It might seem common sense that when we split a magnet we get 2 magnets with their own N-S poles. But somehow, I find it hard to accept this fact. (Which I now know is stated by the magnetic Gauss's Law $\vec{\nabla}\cdot \vec{B} =0.$)
I have had this doubt ever since reading about the quantum-field-theory and I know I might sound crazy but is it really impossible to separate the poles of a magnet?
Is there some proof/explanation for an independently existing magnetic monopole?
Well, in order for this splitting to be possible, the magnet would have to be made of two magnetic monopoles (like charged particles, but with "magnetic charge" instead of electric charge) bound together. No known magnet is actually constructed this way; all real magnets that have been studied are made of either little current loops, or particles that have a spin magnetic moment (and these basically act like little current loops).
It's still an open question whether or not magnetic monopoles exist. Some theories predict that they should, but most have nothing to say about it either way. I am not aware of any theories that prohibit the existence of these monopoles. Quantum field theory in general falls in the second category; that is, there is nothing inherent in QFT that requires magnetic monopoles to exist or not exist.
This is basically how a magnet's atoms look like:
so, when you split it into two, you do not change anything but the length of the magnet. As you can see the North poles(Black sides or "K" as it's in a different language) face north and south poles face south in each part of the magnet.
IF there are such things as monopoles, then it is possible to define a magnetic charge which would allow us to separate a unit magnet into two monopoles.

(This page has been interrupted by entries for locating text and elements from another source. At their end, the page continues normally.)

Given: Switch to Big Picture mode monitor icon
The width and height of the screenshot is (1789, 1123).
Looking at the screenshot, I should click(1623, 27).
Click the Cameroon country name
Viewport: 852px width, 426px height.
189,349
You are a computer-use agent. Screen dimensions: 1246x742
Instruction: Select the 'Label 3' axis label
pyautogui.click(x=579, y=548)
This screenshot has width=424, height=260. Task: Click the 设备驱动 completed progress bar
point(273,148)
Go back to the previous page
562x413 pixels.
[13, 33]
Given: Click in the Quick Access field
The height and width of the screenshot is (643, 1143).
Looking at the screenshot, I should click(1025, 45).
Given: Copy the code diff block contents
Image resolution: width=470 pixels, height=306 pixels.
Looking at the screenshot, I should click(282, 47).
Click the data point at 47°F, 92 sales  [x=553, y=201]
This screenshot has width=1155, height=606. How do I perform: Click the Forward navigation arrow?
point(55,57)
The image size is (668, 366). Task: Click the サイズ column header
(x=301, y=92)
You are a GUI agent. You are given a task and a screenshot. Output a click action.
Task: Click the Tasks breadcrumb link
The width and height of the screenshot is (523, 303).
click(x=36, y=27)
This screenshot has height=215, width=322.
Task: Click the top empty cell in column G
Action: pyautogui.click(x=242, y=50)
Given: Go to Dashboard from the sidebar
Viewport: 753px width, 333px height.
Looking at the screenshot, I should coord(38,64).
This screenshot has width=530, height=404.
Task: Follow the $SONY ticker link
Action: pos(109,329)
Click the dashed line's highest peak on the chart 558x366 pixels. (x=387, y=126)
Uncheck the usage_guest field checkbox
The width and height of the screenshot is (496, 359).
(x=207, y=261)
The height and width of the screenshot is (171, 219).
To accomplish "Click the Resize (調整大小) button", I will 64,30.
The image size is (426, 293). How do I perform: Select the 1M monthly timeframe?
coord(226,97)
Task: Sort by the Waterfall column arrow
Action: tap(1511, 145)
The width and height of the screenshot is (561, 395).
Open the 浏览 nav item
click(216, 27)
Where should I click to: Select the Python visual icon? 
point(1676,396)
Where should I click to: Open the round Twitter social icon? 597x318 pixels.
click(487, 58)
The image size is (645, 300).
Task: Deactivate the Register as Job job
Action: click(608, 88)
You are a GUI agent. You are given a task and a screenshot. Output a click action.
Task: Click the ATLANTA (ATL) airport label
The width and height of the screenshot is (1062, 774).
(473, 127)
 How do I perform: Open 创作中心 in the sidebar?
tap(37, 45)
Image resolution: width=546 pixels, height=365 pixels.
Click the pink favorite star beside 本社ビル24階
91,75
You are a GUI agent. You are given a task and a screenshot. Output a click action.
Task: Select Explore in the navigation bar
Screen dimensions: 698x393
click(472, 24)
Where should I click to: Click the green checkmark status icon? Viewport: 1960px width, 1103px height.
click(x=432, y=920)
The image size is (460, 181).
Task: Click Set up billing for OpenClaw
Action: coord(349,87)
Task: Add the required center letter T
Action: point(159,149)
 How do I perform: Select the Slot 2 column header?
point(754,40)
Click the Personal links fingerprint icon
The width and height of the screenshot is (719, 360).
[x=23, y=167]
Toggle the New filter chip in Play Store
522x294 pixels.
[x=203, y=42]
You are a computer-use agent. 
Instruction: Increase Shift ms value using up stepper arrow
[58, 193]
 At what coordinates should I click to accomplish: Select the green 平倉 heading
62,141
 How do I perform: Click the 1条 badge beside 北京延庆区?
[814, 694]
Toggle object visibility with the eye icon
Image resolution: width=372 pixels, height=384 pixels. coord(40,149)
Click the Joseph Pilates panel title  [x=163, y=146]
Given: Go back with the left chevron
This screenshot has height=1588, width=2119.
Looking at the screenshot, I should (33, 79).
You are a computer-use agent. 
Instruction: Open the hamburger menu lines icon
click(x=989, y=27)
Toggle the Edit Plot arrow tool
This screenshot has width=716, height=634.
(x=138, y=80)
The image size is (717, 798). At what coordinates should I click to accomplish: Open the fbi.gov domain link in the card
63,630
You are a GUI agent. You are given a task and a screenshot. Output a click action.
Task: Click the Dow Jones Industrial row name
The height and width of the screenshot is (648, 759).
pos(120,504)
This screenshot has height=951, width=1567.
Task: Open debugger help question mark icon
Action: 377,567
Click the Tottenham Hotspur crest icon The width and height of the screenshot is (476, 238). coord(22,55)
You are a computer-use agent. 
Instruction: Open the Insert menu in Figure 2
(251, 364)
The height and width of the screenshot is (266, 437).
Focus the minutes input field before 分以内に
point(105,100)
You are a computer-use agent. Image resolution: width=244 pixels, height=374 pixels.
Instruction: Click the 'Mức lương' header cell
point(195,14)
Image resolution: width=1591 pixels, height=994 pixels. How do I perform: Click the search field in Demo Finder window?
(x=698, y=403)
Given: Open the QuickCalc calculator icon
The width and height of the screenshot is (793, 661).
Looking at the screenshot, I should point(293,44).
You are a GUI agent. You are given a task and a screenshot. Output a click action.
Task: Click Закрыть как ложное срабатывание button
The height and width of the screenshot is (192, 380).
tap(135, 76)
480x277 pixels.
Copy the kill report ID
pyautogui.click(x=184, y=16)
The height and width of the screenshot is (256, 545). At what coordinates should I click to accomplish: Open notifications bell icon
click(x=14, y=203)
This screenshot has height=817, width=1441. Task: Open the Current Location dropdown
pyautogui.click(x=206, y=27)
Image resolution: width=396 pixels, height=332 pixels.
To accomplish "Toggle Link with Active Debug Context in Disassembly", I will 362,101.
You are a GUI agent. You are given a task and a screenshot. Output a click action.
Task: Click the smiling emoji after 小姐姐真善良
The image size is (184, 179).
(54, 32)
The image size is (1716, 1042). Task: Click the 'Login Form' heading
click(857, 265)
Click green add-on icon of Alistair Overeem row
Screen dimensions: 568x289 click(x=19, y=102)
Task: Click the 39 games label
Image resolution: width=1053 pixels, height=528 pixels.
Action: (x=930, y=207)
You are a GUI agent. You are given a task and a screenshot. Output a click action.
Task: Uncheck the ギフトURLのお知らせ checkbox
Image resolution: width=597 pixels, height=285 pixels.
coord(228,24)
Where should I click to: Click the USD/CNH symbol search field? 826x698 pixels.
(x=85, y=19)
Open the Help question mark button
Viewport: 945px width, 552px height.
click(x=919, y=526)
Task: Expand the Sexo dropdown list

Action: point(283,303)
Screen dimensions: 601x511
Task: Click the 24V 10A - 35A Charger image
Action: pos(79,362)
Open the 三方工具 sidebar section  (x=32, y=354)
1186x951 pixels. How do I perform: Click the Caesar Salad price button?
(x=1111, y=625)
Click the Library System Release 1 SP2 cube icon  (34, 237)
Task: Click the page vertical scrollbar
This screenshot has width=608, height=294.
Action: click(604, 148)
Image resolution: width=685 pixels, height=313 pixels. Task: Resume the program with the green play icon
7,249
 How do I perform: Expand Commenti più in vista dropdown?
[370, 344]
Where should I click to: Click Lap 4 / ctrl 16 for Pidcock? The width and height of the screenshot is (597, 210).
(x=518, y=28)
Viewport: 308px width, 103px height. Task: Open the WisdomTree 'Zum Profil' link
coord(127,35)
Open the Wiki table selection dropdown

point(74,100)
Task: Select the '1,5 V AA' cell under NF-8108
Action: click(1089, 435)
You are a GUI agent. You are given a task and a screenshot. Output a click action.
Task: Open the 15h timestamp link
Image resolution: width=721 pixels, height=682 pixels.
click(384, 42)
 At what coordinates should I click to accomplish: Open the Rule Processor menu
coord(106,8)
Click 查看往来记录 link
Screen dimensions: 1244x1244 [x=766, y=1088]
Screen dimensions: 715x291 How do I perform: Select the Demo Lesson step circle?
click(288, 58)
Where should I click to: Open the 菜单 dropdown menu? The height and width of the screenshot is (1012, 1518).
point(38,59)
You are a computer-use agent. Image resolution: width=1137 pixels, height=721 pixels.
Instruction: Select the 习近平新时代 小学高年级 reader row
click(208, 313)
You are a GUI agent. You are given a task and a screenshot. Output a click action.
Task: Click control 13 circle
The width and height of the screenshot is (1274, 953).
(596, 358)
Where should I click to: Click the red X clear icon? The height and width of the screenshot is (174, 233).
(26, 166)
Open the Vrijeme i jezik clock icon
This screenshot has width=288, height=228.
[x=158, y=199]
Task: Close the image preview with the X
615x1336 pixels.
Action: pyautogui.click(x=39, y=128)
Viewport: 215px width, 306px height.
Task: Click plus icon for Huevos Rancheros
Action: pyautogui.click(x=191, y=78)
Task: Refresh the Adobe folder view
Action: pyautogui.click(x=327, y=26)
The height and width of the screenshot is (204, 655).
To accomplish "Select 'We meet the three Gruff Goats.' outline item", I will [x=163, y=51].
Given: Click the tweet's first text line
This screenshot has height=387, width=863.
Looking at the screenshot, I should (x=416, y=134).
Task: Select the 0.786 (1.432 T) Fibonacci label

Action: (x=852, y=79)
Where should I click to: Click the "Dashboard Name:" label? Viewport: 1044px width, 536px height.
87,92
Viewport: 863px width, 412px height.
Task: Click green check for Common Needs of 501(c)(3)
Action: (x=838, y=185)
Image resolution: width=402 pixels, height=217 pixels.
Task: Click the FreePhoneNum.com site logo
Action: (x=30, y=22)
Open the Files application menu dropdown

However there are no confirmations for magnetic monopoles so we'll have to accept magnets as a whole for now.
As for black holes, their attraction is gravitational, and not very different from the gravity earth applies on you.
Magnetic monopoles certainly exist. This does not require a GUT, they exist in any theory where the electromagnetic U(1) is compact (i.e. where charge is quantized). This follows only from the semiclassical behavior of black hole decay, and so does not require unknown physics.
The reason is essentially the one you state--- you can polarize a black hole in a strong magnetic field, and let it split by Hawking radiation into two oppositely magnetically charged black holes of opposite polarities. Magnetically charged black holes exist in classical General Relativity, as are arbitrary electric-magnetic charge ratio holes, and you can't forbid them, at least not for macroscopically sized black holes, without ruining the theory.
When you let the monopolar black holes decay, you find relatively light monopoles. The lightest monopoles will be lighter than its magnetic charge, so that two such monopoles will repel magnetically, not attract. Presumably, the monopole you find will be a (small multiple of) Dirac's magnetic monopole quantum.
To me, this is as certain as the existence of the Higgs. We haven't observed either one, but the theoretical argument is completely convincing.
I suspect your problem is you may want to think about it rhetorically. Magnetic poles are really just a mental shortcut useful to provide a bit of intuition to something that is inherently just math. We don't have physical entities called mag poles, we have a magnetic field, and it works as if it were generated by currents (and maybe spin, which may or may not work like moving charge (a current)). So cut your magnet, and you have two similar, but shorter pieces, and a local concentration of field lines is usually called a "pole", and polarity refers to the signed value of the magnetic field normal to the surface.
What you are talking about is the creation of magnetic monopoles (effectively magnetic charges). In classical electrodynamics, such objects are inconsistent with one of Maxwell's equations. Specifically the $\nabla \cdot B = 0$ equation specifically prohibits the existence of magnetic monopoles. In order for them to exist, you need to modify this equation so that it is proportional to the magnetic monopole density. While there are some unverified theories which could give rise to magnetic monopoles, all of our observations so far are consistent with the non-existence of monopoles.
Further, the way magnets that you may have encountered work is via the magnetic field induced by moving charge, not by the presence of monopoles. Usually this field is caused by the angular momentum of charged electrons.
Hope this clarifies matters.
Cutting a magnet in two pieces is like cutting a vector: you can change its length but you cannot change its direction (you cannot make it directionless).
Magnetic monopoles appear in some Grand Unified Theories and SUSY models of particle physics, but are not possible in the standard model, so we don't know if they really can exist.
However, even in stabdard electrodynamics you can create the illusion of magnetic monopoles by channelling the magnetic flux between two poles along a thin flux tube or "needle".
Recently some condensed matter physicists were able to use this possibility within a spin ice system to make it seem like magnetic monopoles were moving in the material. This effect was described on some blogs at the time so I'm just going to link to the detailed one at Backreaction rather than try to repeat it myself.
Nevertheless, a truly isolated magnetic monopole that could be thrown into a black hole leaving its twin behind is only possible if some GUT theories are correct. People have tried to observe them by watching the current in a coil for the effect of a monopole that passes through it, but without (confirmed) success.
In theory, if they exist they should have been created in abundance in the very early universe at the time of the GUT scale energies. The theory of cosmological inflation was originally proposed to explain why we don't see them. They would be there but in such small numbers that we can't find one. Our only hope would be accelerate and collide particles at the GUT scale of $10^{12}$ TeV but that is currently beyond our wildest dreams.
No, because found magnet is not composed of poles. Lacking magnetic charges, the creator had to cheat use currents of electric charges. These currents make two poles at once, and these are all magnets found in nature (and stores) today.